● What this exercise asks:
a) According to the rotational kinetic energy problem, what weightage does Unit 6 carry?
b) Quote the rotational kinetic energy problem starting at "b. The time" and ending at "of the acceleration.".
c) List every fall time, in seconds, recorded in the data table of the rotational kinetic energy problem.

● Selected extract:
----------

Rotational Kinetic Energy AP Physics C Mechanics FRQ – Exam Style Questions etc.
Rotational Kinetic Energy AP Physics C Mechanics FRQ
Unit 6: Energy and Momentum of Rotating Systems
Weightage : 10-15%
Question
A solid disk of unknown mass and known radius R is used as a pulley in a lab experiment, as shown above. A small block of mass m is attached to a string, the other end of which is attached to the pulley and wrapped around it several times. The block of mass m is released from rest and takes a time t to fall the distance D to the floor.
a. Calculate the linear acceleration a of the falling block in terms of the given quantities.
b. The time t is measured for various heights D and the data are recorded in the following table.
D(m) | t(s) |
0.5 | 0.68 |
1 | 1.02 |
1.5 | 1.19 |
2 | 1.38 |
i. What quantities should be graphed in order to best determine the acceleration of the block? Explain your reasoning.
ii. On the grid below, plot the quantities determined in b. i., label the axes, and draw the best-fit line to the data.
iii. Use your graph to calculate the magnitude of the acceleration.
c. Calculate the rotational inertia of the pulley in terms of m, R, a, and fundamental constants.

----------

● Supplied entries:
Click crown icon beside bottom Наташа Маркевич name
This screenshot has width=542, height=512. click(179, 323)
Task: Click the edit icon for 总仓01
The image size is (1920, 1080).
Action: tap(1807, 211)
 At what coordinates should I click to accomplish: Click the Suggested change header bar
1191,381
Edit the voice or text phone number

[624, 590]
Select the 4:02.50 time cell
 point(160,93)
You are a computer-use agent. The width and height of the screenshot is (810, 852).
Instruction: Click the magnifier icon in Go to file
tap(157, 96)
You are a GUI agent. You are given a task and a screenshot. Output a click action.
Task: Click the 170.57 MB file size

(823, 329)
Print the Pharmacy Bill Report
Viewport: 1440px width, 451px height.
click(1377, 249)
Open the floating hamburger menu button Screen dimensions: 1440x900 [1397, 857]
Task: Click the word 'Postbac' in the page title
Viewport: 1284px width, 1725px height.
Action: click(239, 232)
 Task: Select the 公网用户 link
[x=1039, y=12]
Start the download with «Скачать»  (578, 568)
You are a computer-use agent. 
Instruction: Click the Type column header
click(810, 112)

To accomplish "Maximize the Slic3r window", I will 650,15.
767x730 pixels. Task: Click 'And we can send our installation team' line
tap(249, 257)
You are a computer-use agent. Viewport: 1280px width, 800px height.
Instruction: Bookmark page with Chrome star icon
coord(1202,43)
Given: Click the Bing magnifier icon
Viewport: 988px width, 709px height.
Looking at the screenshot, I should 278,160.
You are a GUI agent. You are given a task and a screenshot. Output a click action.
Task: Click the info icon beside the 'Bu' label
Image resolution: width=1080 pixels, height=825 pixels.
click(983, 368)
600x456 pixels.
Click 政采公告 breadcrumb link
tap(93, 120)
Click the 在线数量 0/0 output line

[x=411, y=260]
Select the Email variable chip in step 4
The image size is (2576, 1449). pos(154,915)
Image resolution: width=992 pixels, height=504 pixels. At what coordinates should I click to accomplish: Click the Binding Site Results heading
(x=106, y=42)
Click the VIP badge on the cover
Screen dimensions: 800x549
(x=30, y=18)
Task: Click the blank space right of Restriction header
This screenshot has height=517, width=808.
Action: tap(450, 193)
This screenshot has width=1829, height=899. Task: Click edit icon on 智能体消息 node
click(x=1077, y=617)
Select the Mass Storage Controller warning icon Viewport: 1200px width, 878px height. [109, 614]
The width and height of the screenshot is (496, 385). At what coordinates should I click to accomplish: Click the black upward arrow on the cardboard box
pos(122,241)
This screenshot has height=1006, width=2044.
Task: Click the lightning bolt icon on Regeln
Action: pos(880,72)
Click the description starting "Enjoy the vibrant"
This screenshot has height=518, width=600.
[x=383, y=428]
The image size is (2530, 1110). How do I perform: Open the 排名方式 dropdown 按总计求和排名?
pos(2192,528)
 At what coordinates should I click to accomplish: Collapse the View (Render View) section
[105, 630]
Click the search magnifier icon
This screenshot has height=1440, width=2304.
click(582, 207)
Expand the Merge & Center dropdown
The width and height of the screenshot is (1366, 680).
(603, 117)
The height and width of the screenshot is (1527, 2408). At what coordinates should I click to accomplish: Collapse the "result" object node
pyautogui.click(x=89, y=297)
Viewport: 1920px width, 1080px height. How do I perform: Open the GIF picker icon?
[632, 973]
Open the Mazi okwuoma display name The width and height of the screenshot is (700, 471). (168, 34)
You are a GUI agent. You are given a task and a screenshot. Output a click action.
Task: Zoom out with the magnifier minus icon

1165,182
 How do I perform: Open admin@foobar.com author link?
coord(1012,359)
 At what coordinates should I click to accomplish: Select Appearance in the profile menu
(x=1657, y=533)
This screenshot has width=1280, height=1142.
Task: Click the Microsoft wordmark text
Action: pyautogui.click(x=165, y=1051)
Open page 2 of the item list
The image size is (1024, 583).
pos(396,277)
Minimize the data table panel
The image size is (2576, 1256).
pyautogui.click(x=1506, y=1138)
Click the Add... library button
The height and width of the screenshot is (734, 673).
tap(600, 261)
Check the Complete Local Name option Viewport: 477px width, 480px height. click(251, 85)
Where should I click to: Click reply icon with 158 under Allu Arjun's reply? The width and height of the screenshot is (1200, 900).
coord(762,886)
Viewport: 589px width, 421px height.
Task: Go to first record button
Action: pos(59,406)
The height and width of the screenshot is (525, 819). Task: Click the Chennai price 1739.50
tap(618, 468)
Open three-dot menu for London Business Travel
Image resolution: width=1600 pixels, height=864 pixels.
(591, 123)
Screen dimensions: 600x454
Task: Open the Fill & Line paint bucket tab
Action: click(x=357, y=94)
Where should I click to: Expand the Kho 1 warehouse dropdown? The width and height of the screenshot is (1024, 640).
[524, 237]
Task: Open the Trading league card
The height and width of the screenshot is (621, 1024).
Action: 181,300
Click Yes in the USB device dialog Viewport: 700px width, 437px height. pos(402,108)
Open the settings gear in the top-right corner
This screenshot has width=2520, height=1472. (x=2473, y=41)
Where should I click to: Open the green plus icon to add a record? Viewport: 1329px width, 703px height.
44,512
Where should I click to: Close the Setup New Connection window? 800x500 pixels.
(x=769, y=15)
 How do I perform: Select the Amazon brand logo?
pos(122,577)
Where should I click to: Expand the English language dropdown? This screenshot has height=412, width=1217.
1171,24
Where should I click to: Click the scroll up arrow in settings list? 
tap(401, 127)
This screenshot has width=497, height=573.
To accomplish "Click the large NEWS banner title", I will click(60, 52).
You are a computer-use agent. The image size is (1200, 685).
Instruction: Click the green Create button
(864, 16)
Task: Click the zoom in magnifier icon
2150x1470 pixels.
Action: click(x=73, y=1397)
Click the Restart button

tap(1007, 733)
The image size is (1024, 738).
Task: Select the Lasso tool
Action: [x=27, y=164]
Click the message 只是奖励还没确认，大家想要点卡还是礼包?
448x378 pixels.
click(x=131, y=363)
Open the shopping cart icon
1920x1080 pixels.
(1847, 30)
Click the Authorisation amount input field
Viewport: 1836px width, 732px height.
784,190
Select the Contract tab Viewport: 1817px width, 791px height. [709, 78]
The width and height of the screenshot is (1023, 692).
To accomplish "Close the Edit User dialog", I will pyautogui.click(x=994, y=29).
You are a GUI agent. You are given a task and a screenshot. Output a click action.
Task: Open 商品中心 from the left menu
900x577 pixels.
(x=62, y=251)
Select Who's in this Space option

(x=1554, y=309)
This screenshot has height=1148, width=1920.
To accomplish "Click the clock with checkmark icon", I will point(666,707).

----------

● Answers by task:
a) 10-15%

b)
b. The time t is measured for various heights D and the data are recorded in the following table.
D(m) | t(s) |
0.5 | 0.68 |
1 | 1.02 |
1.5 | 1.19 |
2 | 1.38 |
i. What quantities should be graphed in order to best determine the acceleration of the block? Explain your reasoning.
ii. On the grid below, plot the quantities determined in b. i., label the axes, and draw the best-fit line to the data.
iii. Use your graph to calculate the magnitude of the acceleration.

c) 0.68, 1.02, 1.19, 1.38